-- START Exercise data --

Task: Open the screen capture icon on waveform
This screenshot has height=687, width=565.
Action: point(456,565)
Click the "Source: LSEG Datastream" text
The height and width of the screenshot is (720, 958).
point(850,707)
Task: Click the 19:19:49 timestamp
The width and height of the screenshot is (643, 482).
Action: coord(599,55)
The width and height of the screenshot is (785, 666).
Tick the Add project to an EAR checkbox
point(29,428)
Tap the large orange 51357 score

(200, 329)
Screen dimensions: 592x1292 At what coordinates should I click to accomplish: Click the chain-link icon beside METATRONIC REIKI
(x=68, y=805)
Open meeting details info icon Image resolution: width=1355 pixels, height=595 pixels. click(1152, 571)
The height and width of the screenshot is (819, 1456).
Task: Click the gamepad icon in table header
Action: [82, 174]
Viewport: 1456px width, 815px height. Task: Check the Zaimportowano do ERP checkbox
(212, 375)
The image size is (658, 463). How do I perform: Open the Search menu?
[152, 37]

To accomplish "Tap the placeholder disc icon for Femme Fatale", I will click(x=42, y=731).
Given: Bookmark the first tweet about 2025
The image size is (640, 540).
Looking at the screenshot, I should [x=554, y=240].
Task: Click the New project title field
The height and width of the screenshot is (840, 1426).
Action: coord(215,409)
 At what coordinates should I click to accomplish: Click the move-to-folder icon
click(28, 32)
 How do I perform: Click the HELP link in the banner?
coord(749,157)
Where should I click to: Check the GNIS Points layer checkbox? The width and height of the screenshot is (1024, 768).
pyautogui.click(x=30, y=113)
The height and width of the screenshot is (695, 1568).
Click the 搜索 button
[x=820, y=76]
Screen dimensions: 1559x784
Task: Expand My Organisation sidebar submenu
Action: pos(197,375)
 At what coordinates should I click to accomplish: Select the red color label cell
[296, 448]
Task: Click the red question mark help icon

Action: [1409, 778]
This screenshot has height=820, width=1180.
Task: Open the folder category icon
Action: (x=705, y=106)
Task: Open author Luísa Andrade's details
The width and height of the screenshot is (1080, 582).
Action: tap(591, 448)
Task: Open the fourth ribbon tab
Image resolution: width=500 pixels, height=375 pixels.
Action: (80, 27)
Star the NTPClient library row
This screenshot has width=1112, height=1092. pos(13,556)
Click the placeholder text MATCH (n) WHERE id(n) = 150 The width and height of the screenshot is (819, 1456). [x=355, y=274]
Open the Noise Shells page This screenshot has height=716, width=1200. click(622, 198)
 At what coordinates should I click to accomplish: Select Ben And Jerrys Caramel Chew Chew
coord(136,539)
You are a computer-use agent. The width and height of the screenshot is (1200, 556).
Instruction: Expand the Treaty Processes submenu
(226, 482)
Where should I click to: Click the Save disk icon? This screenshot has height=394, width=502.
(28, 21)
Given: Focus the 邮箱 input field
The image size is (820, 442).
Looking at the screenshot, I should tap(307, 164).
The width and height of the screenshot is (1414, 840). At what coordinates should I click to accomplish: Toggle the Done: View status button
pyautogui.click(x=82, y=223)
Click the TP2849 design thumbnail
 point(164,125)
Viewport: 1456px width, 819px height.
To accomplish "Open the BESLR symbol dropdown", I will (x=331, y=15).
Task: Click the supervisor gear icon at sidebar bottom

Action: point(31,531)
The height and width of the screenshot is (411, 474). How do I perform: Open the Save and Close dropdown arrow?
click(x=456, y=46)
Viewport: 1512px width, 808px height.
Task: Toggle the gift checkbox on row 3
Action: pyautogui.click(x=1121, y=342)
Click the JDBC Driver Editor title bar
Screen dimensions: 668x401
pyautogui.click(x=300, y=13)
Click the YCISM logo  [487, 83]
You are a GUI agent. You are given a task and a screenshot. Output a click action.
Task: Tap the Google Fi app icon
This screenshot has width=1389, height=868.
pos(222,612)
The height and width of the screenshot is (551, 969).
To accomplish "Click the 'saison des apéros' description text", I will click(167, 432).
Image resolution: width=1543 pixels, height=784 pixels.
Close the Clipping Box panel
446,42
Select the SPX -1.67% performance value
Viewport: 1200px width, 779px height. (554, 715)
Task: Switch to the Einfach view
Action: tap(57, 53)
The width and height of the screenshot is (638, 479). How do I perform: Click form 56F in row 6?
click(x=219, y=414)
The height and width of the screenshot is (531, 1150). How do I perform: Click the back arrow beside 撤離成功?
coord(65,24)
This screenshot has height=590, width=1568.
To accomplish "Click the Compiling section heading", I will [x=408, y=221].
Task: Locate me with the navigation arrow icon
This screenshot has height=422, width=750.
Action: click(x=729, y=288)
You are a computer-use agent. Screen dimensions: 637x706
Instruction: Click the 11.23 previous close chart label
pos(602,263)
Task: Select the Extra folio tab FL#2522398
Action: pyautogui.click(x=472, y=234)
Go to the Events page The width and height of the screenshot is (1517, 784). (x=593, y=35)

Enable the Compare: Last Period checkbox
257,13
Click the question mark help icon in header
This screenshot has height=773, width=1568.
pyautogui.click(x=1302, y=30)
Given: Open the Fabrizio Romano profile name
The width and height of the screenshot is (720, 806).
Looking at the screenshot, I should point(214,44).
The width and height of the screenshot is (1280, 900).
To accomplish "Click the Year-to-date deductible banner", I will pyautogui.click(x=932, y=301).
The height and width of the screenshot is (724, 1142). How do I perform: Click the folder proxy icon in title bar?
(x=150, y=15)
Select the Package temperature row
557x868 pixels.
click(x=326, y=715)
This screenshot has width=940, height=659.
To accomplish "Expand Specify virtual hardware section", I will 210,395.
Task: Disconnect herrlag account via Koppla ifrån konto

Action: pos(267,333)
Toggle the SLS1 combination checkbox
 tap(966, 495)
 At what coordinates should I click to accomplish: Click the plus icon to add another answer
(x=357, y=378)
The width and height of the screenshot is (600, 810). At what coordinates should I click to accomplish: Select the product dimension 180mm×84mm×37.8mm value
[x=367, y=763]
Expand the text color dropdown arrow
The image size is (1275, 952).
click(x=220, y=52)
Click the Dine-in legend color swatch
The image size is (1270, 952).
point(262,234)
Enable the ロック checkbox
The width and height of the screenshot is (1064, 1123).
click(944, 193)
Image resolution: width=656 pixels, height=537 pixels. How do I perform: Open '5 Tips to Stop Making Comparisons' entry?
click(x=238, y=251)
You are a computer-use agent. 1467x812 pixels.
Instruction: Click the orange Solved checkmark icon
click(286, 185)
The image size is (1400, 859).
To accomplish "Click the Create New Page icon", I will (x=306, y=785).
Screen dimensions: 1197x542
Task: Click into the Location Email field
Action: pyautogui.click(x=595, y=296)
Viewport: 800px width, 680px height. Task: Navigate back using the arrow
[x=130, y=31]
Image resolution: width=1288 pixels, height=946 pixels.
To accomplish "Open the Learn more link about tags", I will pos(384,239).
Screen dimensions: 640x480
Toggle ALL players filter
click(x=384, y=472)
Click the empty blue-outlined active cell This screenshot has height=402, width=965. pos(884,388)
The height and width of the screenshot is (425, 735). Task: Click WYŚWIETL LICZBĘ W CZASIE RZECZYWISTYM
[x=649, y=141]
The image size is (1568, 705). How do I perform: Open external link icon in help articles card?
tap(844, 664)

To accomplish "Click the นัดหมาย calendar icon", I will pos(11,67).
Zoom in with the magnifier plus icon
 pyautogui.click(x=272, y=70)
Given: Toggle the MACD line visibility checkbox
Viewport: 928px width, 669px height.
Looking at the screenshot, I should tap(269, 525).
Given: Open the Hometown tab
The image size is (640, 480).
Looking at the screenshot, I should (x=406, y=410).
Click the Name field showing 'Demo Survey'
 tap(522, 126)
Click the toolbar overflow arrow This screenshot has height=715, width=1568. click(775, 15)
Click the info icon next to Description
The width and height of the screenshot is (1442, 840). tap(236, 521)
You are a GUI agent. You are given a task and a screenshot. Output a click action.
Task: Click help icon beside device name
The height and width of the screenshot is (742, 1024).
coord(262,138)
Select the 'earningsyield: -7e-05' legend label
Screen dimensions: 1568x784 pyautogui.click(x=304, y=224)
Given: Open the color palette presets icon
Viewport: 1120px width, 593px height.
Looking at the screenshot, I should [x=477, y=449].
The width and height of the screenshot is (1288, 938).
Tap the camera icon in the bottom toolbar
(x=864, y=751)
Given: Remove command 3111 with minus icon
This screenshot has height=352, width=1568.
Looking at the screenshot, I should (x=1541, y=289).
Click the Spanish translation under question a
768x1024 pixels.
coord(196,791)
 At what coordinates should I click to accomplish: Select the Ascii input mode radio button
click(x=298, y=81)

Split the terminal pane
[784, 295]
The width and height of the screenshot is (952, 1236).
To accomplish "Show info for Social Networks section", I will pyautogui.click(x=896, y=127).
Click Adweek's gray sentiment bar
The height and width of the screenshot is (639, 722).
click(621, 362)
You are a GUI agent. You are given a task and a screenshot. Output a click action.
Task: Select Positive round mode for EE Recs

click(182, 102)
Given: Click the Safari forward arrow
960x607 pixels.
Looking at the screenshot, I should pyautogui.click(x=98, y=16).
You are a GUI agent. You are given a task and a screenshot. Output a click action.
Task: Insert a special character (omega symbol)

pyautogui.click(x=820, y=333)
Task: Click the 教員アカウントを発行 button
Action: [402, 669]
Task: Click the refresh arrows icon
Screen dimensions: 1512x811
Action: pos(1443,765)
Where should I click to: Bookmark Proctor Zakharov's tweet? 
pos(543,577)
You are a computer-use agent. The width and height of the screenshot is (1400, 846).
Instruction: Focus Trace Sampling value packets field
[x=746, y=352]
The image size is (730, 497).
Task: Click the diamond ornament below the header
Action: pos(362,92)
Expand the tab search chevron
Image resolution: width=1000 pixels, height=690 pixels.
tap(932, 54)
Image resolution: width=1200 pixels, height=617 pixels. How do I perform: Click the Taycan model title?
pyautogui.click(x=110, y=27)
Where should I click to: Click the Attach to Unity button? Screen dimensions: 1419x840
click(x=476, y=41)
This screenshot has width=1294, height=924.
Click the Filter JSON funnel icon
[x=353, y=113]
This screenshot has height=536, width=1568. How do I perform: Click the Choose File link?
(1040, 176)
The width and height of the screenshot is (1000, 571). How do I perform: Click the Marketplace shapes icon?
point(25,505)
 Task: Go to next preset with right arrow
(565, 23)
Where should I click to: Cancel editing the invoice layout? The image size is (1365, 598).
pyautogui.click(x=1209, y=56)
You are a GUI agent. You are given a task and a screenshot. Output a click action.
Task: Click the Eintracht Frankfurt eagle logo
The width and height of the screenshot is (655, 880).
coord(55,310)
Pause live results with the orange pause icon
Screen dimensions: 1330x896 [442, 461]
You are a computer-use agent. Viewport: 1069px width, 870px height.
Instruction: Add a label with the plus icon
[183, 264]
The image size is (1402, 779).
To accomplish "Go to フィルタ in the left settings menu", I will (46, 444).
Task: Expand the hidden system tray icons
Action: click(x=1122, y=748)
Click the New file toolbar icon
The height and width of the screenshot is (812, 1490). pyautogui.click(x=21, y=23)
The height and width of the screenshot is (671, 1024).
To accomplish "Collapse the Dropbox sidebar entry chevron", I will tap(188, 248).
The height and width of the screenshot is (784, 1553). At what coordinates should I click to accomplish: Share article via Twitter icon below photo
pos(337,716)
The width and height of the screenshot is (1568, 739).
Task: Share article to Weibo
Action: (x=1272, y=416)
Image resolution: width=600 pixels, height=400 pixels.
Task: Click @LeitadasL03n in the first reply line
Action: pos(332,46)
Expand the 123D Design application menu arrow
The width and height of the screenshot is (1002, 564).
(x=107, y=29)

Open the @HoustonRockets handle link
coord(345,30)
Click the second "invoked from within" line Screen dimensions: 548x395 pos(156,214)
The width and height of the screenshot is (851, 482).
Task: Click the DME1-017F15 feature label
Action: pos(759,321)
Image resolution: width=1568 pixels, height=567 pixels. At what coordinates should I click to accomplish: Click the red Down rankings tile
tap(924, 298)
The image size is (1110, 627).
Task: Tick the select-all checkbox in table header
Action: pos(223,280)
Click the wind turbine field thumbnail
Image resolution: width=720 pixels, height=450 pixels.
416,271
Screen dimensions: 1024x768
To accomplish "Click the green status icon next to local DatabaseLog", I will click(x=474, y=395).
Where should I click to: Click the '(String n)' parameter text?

-- END Exercise data --

→ Task: In the rows from the line containing "Select the 'earningsyield: -7e-05'" through the line containing "Looking at the screenshot, I should pyautogui.click(x=98, y=16).", swap "terminal" for "editor" and give those lines again with nothing else changed.

→ Solution:
Select the 'earningsyield: -7e-05' legend label
Screen dimensions: 1568x784 pyautogui.click(x=304, y=224)
Given: Open the color palette presets icon
Viewport: 1120px width, 593px height.
Looking at the screenshot, I should [x=477, y=449].
The width and height of the screenshot is (1288, 938).
Tap the camera icon in the bottom toolbar
(x=864, y=751)
Given: Remove command 3111 with minus icon
This screenshot has height=352, width=1568.
Looking at the screenshot, I should (x=1541, y=289).
Click the Spanish translation under question a
768x1024 pixels.
coord(196,791)
 At what coordinates should I click to accomplish: Select the Ascii input mode radio button
click(x=298, y=81)

Split the editor pane
[784, 295]
The width and height of the screenshot is (952, 1236).
To accomplish "Show info for Social Networks section", I will pyautogui.click(x=896, y=127).
Click Adweek's gray sentiment bar
The height and width of the screenshot is (639, 722).
click(621, 362)
You are a GUI agent. You are given a task and a screenshot. Output a click action.
Task: Select Positive round mode for EE Recs

click(182, 102)
Given: Click the Safari forward arrow
960x607 pixels.
Looking at the screenshot, I should pyautogui.click(x=98, y=16).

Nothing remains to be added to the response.